*Given exercise 1:* In the LAMMPS fix ipi discussion, why was a neighbor-list rebuild being triggered at every step before this pull request?
-- Start Document passage --
I now see that you call domain->pbc() every timestep in fix ipi initial_integrate()
The comment says it is in case you also need to invoke irregular(), which is checked for later.

I don't understand the motivation here. However, if xhold does not exist, you cannot "undo" what
the pbc() method did, and I don't think you will successfully restore the atom coord values LAMMPS is expecting. E.g. if a pair style is used later in the same timestep, its pairwise atom distances will be wrong.

Also, if irregular is invoked then it seems like you should be forcing re-neighboring to occur on this timestep.
B/c current neighbor lists are now invalid.

Hi, thanks for the detailed summary of the neighboring process. It's very useful because most of the use cases we're aware of might use a small slice of the functionalities of LAMMPS .
To give you a similarly concise view of what happens on the i-PI side, the tricky bit is that (1) there is no guarantee that i-PI will pass coordinates and cell that follow a continuous trajectory, e.g. there might be replica exchange going on and then LAMMPS will be called repeatedly with completely unrelated structures; (2) the data flow is minimal and e.g. i-PI has no way of knowing that LAMMPS folds coordinates when setting xhold.
So the problem we had was that i-PI passes un-folded coordinates. LAMMPS applies PBC and sets xhold. i-PI then runs MD and sends again un-folded coordinates; if we don't fold them, they'll be far off the xhold reference, and if we fold there's no guarantee they'll be folded in the same way. Either way, we essentially trigger a NL rebuild at each step. This PR is trying (and in all our tests succeeds) to avoid this rebuild.
In the current implementation, at each step when LAMMPS gets new positions, if xhold is not set the atoms will just be folded back into the cell at the beginning of the step, otherwise they'll be "unwrapped" relative to xhold. I understand there may be reneighboring settings where this might fail, but I think that also the previous implementation (which was just folding regardless) would fail; if such a case occurs, we may have to look deeper into this; I think the previous implementation (including the use if irregular() ) was done with a lot of help from @akohlmey so I trust it much more than if it were of my own making ^_^

this also allows it to fall-back on do-nothing rather than crash

sjplimp · 2024-05-27T15:48:35Z

@ceriottm Hi Michele - thanks for the additional context. If you are convinced this current PR is working as you expect for your typical i-PI use cases, then I think we should go ahead and merge it. So that it make it into the upcoming stable release.
-- End Document passage --
-- Start Data supplied --
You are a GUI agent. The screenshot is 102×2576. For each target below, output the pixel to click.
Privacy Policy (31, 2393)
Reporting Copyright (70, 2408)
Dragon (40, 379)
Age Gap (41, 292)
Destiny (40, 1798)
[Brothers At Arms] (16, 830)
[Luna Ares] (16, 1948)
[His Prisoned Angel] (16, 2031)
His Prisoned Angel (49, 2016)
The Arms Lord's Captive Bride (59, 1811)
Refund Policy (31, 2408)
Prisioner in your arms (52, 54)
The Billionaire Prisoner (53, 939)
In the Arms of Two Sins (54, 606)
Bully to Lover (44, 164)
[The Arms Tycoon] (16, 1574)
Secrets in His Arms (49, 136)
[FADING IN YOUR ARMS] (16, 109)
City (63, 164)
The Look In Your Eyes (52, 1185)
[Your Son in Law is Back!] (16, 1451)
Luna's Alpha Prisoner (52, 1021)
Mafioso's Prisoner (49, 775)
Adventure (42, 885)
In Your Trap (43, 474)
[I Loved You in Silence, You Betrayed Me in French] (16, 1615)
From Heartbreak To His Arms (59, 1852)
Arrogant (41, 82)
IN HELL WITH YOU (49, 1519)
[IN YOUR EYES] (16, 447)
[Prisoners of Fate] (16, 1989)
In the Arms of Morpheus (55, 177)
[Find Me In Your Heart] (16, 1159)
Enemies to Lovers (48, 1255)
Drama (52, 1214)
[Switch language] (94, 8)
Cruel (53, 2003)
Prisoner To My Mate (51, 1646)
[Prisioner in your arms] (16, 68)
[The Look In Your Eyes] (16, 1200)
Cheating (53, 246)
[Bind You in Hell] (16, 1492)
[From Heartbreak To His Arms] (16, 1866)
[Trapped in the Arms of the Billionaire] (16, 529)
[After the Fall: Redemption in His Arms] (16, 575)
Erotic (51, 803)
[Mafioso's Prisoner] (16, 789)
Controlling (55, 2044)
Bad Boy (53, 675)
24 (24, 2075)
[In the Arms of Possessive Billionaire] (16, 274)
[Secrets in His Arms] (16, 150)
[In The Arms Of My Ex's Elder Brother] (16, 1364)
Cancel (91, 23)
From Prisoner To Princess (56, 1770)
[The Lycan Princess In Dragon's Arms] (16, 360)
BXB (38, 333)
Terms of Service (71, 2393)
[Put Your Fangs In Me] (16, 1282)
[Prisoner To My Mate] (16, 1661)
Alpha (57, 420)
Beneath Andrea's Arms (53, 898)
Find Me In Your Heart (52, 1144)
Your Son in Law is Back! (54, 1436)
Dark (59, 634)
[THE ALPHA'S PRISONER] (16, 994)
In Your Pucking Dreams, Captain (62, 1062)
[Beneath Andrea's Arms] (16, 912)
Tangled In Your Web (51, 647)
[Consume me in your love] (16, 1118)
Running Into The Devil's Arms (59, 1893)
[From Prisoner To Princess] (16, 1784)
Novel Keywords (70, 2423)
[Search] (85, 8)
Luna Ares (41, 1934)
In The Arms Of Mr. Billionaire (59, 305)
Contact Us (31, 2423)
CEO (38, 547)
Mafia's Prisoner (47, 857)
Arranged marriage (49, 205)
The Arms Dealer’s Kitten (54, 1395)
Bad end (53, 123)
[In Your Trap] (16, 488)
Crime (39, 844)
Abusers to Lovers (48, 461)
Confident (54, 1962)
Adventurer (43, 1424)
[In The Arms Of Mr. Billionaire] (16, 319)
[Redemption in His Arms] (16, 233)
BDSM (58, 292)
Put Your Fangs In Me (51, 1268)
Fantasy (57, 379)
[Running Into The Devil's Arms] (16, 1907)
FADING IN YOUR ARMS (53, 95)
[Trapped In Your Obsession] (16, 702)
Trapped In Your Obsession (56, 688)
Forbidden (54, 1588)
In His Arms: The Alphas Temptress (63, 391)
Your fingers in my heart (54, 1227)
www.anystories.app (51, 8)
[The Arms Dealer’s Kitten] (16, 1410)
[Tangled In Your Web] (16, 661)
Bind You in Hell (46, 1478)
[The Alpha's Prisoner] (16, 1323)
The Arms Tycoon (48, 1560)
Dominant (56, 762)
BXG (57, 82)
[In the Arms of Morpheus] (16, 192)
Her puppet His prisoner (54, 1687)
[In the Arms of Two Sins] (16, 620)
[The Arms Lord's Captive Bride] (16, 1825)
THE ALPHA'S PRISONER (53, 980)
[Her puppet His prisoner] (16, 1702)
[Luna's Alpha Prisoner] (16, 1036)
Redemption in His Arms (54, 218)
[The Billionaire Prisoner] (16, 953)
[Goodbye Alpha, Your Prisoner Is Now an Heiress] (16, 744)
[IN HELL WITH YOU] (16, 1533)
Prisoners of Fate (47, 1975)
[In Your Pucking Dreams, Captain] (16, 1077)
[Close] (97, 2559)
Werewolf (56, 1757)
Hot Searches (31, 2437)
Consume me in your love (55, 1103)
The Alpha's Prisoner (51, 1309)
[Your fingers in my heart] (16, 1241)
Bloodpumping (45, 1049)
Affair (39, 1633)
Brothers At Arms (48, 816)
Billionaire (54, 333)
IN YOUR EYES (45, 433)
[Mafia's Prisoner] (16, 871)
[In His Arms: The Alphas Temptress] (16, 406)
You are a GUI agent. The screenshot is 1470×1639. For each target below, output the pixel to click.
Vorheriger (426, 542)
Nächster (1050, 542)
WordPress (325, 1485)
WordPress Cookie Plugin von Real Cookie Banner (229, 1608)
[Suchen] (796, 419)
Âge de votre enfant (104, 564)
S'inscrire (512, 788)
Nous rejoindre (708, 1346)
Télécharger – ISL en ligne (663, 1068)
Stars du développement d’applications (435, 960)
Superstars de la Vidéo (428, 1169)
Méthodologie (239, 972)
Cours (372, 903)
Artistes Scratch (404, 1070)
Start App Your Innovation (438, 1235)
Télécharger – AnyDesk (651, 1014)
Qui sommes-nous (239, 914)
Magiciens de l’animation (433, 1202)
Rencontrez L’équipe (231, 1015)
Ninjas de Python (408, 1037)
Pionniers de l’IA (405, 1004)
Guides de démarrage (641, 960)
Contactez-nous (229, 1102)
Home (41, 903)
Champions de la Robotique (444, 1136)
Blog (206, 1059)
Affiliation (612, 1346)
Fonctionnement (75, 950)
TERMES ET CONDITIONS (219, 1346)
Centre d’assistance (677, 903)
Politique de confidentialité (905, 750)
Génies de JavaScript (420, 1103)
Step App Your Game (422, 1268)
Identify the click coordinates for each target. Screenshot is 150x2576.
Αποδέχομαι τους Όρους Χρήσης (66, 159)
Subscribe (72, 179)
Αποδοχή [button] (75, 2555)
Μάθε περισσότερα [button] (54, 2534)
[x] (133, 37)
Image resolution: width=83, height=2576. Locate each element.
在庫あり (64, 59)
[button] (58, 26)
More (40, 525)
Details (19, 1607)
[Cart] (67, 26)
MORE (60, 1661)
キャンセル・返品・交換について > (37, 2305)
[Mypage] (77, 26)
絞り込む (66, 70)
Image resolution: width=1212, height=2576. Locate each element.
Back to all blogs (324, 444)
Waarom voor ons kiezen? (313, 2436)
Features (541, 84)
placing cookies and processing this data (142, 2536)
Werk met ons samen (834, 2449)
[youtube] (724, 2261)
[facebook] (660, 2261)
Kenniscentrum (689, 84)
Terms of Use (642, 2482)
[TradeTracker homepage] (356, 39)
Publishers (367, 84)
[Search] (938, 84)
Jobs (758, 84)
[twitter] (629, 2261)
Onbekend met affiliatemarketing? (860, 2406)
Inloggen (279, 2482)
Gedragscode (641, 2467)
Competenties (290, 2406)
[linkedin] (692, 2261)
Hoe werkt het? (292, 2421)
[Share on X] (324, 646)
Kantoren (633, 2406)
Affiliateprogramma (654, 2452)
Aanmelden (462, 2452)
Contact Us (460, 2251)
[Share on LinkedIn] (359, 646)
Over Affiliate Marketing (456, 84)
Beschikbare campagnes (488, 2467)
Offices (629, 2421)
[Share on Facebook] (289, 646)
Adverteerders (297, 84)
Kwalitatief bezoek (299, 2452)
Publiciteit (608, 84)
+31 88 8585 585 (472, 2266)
-- End Data supplied --
*Given exercise 2:* Return the records verbatim, from their first line through the line that contains "The Look In Your Eyes (52, 1185)", including both of these lines.

*Task response 1:* i-PI sends unfolded coordinates at each step, while LAMMPS has already applied PBC and set xhold. Left unfolded, the new coordinates lie far from the xhold reference. Folded, there is no guarantee they are folded the same way. Either way, a rebuild is triggered.

*Task response 2:*
You are a GUI agent. The screenshot is 102×2576. For each target below, output the pixel to click.
Privacy Policy (31, 2393)
Reporting Copyright (70, 2408)
Dragon (40, 379)
Age Gap (41, 292)
Destiny (40, 1798)
[Brothers At Arms] (16, 830)
[Luna Ares] (16, 1948)
[His Prisoned Angel] (16, 2031)
His Prisoned Angel (49, 2016)
The Arms Lord's Captive Bride (59, 1811)
Refund Policy (31, 2408)
Prisioner in your arms (52, 54)
The Billionaire Prisoner (53, 939)
In the Arms of Two Sins (54, 606)
Bully to Lover (44, 164)
[The Arms Tycoon] (16, 1574)
Secrets in His Arms (49, 136)
[FADING IN YOUR ARMS] (16, 109)
City (63, 164)
The Look In Your Eyes (52, 1185)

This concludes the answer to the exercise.